Il romanzo dell’anno, edito da La Nave di Teseo (2019) e scritto da Giorgio Biferali, evoca un amore epistolare tra Livia e Niccolò.
È un romanzo che ci permette di riflettere su sentimenti importanti come l’amore, la paura, la perdita e il dolore.
Abbiamo rivolto alcune domande a Giorgio Biferali, il quale ci ha parlato proprio di amore e paura, contrastanti fra loro ma necessari per chi scrive e vive, fino in fondo.
Il romanzo dell’anno è una lunga lettera d’amore, che ricorda un diario ben custodito nel più prezioso tra i cassetti. L’amore può essere un elastico per la resistenza alla paura di perdere qualcuno?

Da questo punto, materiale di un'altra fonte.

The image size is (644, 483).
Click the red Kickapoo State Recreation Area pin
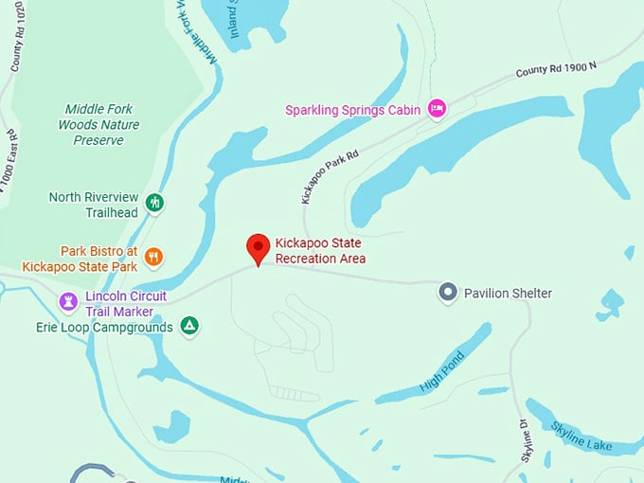coord(259,248)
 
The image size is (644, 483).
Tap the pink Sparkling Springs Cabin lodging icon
coord(437,109)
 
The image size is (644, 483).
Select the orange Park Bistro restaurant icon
coord(153,257)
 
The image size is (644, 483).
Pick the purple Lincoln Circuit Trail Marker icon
coord(68,301)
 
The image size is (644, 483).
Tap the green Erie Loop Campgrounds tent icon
coord(189,326)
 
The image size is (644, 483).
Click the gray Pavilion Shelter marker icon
coord(448,293)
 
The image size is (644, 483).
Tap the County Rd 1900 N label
coord(558,68)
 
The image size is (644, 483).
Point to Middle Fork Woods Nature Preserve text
coord(98,125)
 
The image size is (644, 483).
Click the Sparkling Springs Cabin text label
coord(353,110)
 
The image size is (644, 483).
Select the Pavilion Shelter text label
coord(508,294)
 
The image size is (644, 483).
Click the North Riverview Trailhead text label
coord(94,205)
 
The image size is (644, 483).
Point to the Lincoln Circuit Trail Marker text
coord(126,303)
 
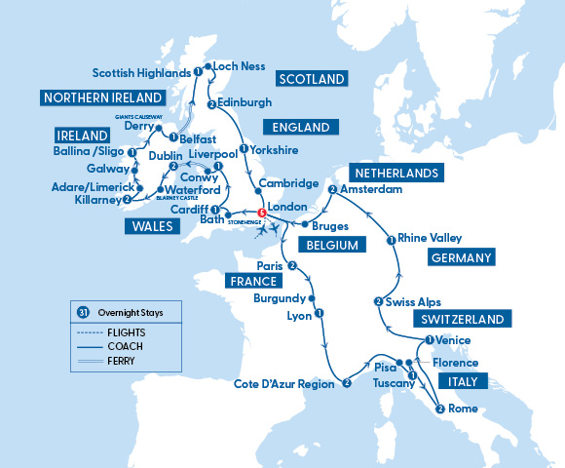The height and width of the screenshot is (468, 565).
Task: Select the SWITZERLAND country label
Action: click(464, 320)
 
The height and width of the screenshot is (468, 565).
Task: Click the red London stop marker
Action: click(260, 214)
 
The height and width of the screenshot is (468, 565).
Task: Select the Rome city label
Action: click(463, 409)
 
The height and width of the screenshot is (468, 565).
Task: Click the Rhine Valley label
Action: click(430, 238)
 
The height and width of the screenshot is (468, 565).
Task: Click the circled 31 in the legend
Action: click(82, 312)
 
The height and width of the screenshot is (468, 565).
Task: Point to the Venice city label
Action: click(453, 340)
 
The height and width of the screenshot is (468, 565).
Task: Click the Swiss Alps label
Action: click(414, 302)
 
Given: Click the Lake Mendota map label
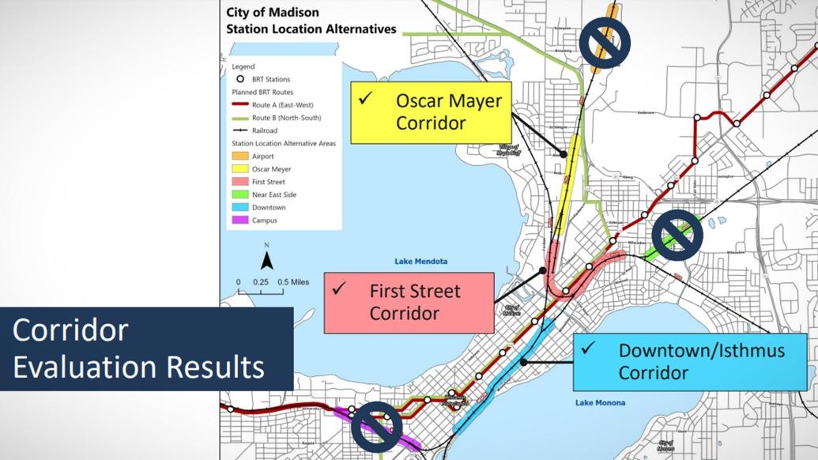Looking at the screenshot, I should pos(420,262).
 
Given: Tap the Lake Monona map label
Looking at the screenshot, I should pos(600,403).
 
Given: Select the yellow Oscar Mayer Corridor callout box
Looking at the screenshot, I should pos(431,111).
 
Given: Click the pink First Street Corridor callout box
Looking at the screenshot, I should pos(409,302).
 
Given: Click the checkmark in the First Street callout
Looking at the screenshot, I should pos(340,288).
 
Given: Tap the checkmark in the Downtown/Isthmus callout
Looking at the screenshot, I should pos(587,347).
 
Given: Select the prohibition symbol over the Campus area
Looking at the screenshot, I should pos(376,427).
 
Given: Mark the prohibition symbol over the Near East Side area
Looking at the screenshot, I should pos(677,234).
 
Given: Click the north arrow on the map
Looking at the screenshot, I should pos(267,258).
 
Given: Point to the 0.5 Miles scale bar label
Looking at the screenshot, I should pos(293,281).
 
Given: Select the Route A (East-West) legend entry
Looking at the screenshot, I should pos(265,104).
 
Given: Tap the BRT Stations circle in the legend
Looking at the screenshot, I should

L’amore può essere qualsiasi cosa, può anche spingere uno come Niccolò, che non ha mai scritto nulla in vita sua, a cercare rifugio nella scrittura, a trovare nelle lettere la migliore forma di sopravvivenza possibile. E l’elastico è proprio lì, nel sentimento che ci mette, che lo porta a ricordare la vita con Livia, a farla diventare un personaggio anche in un presente che però non la comprende, a mantenerla in vita per sempre.
In una intervista chiesero a Philip Roth perché scrivesse e lui rispose “scavo una buca e la illumino con una torcia”. Tu, Giorgio, perché scrivi?
La vedo un po’ come Roth, solo che la buca sono io, e anche la torcia, a pensarci bene. La scrittura per me è una forma di autoanalisi, di salvezza, di fuga e di ritorno al quotidiano, che il più delle volte non mi basta e sento che vorrei aggiungerci qualcosa di mio. E poi, quando scrivo, mi trovo in una dimensione che nessuno conosce, in cui nessuno può farmi del male.
Nel tuo romanzo ci sono eventi importanti di cronaca che vanno ad intrecciarsi con la vita spezzata di Niccolò: dalla violenta morte di Giulio Regeni al suicidio di Tiziana Cantone, la ragazza che fu colpevolizzata e vessata per essersi lasciata riprendere in un atto sessuale con un omuncolo; poi gli attentati terroristici di Nizza e Bruxelles, l’incombente politica di Trump, l’orrore della guerra in Siria, il terremoto di Amatrice. È un senso di compiutezza quello che si prova o che si immagina di provare quando si racconta la vita che scorre a qualcuno che non può viverla?
E di ordine, anche. La vita, per Niccolò, il quotidiano, è sempre stato fatto di lui più Livia, di lui insieme a lei. L’idea, il pensiero che questo non sia più possibile fa perdere l’equilibrio a lui, e al mondo che ha sempre vissuto. Quindi, così come quando si fa un elenco, fare un resoconto del tempo che passa alla persona che ami (che però non è con te) significa volerla coinvolgere a tutti i costi, renderla partecipe della tua vita, di quello che vedi, di quello che senti, com’è sempre stato. E quel tempo, che prima era di tutti, scrivendo diventa il tuo tempo, e puoi fermarlo, ingannarlo, giocarci quanto vuoi.
Hai vissuto una sorta di “epifania” prima di scrivere questo romanzo?
Sì, anche più di una. In libreria, mentre stavo comprando un’agenda per l’anno successivo, ho pensato che avrei voluto scrivere il romanzo di un anno, un romanzo che oscillasse tra i fatti pubblici e quelli privati di un gruppo di ragazzi, nell’arco di un intero anno. O in macchina, mentre giravo per la città e leggevo i messaggi d’amore colorati sui muri, che mi sembravano delle lettere a cielo aperto.
Si pensa che tutti abbiano una strada da percorrere, c’è chi vede la vita come un viaggio, forse perché esiste sempre una strada che porta al mare. Tu come immagini la tua?
Io la vedo come la lancetta lunga di un orologio, provo a fissarla per vedere se si muove, ma niente. Dopo un po’, però, mi accorgo che si è mossa. “Alle volte uno si sente incompleto ed è soltanto giovane”, diceva Calvino. Be’, io spero di sentirmi sempre così, incompleto, cioè vivo.